Source rows
--------------------------------------------------
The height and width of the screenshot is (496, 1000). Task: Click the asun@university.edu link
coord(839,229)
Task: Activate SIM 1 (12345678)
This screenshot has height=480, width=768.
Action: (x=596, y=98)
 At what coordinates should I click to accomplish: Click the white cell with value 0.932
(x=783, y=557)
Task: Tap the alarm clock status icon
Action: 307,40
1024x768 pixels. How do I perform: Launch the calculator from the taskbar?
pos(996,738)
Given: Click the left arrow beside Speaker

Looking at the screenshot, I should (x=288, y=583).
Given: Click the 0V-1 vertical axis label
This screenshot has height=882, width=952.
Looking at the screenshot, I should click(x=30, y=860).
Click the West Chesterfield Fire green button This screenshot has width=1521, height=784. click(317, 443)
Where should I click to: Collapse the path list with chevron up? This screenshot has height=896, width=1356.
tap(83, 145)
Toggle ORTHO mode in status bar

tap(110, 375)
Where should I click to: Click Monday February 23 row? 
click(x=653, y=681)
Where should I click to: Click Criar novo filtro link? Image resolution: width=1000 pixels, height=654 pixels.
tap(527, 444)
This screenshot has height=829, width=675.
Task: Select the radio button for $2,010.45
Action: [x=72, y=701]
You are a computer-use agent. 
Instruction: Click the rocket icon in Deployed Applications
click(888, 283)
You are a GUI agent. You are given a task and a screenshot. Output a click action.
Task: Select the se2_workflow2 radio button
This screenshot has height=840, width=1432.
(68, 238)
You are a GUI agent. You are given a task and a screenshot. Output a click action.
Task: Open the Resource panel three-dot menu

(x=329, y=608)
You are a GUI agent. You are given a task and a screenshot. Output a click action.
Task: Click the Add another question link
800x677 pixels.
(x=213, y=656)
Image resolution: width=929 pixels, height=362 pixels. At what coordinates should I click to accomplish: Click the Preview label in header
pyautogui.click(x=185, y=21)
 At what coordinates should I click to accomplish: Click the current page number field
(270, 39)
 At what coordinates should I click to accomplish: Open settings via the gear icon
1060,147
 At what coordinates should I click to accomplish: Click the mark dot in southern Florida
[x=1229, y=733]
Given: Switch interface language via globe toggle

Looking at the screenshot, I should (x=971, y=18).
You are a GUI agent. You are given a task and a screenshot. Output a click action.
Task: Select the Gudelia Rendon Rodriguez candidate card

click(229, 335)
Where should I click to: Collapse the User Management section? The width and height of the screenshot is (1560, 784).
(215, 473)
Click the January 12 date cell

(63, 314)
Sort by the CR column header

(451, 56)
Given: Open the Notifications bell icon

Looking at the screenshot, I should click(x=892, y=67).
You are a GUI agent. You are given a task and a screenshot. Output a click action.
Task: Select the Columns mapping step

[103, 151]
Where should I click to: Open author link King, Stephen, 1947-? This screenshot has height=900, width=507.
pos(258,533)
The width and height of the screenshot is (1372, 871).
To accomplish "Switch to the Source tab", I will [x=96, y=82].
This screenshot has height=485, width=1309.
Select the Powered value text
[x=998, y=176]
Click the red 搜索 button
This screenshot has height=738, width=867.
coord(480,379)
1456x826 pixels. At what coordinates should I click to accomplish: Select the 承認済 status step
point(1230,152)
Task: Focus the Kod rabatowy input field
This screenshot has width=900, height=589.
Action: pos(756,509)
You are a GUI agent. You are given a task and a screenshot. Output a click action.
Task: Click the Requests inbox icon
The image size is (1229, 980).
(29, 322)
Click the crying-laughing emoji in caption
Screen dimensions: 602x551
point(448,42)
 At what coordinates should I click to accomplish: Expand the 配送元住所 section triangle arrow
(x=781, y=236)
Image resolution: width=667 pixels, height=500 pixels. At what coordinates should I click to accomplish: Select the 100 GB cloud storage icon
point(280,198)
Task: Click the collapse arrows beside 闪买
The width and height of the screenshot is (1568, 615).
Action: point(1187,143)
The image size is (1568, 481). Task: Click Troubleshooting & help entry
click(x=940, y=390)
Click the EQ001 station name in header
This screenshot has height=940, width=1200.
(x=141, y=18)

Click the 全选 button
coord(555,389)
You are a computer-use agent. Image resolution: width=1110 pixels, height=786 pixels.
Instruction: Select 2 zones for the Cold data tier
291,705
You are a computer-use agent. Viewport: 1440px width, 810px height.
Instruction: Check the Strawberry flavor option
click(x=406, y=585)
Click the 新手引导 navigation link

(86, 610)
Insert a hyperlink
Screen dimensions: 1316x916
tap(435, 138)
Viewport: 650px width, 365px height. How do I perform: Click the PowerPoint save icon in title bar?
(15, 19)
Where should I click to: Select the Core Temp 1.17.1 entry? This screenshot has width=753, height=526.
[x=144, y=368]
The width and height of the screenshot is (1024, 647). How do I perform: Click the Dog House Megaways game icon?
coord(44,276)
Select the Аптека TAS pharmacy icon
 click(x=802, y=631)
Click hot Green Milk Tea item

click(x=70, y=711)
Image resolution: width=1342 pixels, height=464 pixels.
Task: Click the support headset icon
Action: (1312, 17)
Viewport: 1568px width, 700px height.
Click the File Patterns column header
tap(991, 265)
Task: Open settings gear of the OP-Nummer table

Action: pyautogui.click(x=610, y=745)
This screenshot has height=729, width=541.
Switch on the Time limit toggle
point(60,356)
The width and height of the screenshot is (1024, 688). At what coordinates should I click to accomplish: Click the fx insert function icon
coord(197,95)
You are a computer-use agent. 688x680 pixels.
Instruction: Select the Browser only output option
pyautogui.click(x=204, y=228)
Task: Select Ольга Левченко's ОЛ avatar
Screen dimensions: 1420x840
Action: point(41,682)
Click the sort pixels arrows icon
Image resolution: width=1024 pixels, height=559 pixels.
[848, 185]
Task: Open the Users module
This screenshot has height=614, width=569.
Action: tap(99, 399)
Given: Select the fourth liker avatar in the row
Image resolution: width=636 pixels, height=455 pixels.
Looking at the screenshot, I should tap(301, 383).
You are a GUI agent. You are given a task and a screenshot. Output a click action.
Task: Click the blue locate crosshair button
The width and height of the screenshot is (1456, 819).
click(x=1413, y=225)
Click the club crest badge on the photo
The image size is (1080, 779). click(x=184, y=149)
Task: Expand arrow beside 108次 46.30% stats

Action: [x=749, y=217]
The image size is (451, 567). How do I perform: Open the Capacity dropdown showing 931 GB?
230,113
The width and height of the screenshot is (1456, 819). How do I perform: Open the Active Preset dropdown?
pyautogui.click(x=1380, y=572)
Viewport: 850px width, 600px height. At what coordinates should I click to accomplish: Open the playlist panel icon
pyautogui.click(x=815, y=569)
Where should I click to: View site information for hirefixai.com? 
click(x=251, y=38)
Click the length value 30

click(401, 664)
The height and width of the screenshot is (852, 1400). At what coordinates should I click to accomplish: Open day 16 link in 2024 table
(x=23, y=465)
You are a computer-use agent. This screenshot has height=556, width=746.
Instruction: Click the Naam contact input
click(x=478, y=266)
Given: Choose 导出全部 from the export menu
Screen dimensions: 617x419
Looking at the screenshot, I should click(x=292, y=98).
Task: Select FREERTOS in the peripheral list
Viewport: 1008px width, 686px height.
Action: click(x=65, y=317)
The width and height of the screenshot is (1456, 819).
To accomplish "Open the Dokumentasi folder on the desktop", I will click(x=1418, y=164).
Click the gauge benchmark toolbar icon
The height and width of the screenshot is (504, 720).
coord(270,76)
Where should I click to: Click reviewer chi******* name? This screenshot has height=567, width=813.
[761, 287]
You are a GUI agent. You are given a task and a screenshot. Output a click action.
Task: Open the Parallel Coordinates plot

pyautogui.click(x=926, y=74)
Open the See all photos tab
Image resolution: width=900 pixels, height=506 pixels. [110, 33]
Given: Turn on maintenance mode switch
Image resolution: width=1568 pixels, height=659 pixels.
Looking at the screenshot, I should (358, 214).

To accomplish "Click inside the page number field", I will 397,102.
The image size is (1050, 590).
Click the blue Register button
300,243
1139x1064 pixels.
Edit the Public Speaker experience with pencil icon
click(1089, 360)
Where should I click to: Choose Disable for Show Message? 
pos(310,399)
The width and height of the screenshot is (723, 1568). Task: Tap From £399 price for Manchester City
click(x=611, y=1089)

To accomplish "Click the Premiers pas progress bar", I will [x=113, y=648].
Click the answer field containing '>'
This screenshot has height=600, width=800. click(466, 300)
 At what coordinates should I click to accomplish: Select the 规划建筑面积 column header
--------------------------------------------------
Recast the part of the rows that opens with the line containing "You are a computer-use agent. This" and closes with the line containing "Action: click(x=65, y=317)" as a two-column CSV with the columns instruction and click. Give one line per row, and put each value in a single quoted field with its line breaks replaced by spaces.

■ **Expected answer**
instruction,click
"You are a computer-use agent. This screenshot has height=556, width=746. Instruction: Click the Naam contact input","click(x=478, y=266)"
"Given: Choose 导出全部 from the export menu Screen dimensions: 617x419","Looking at the screenshot, I should click(x=292, y=98)."
"Task: Select FREERTOS in the peripheral list Viewport: 1008px width, 686px height.","Action: click(x=65, y=317)"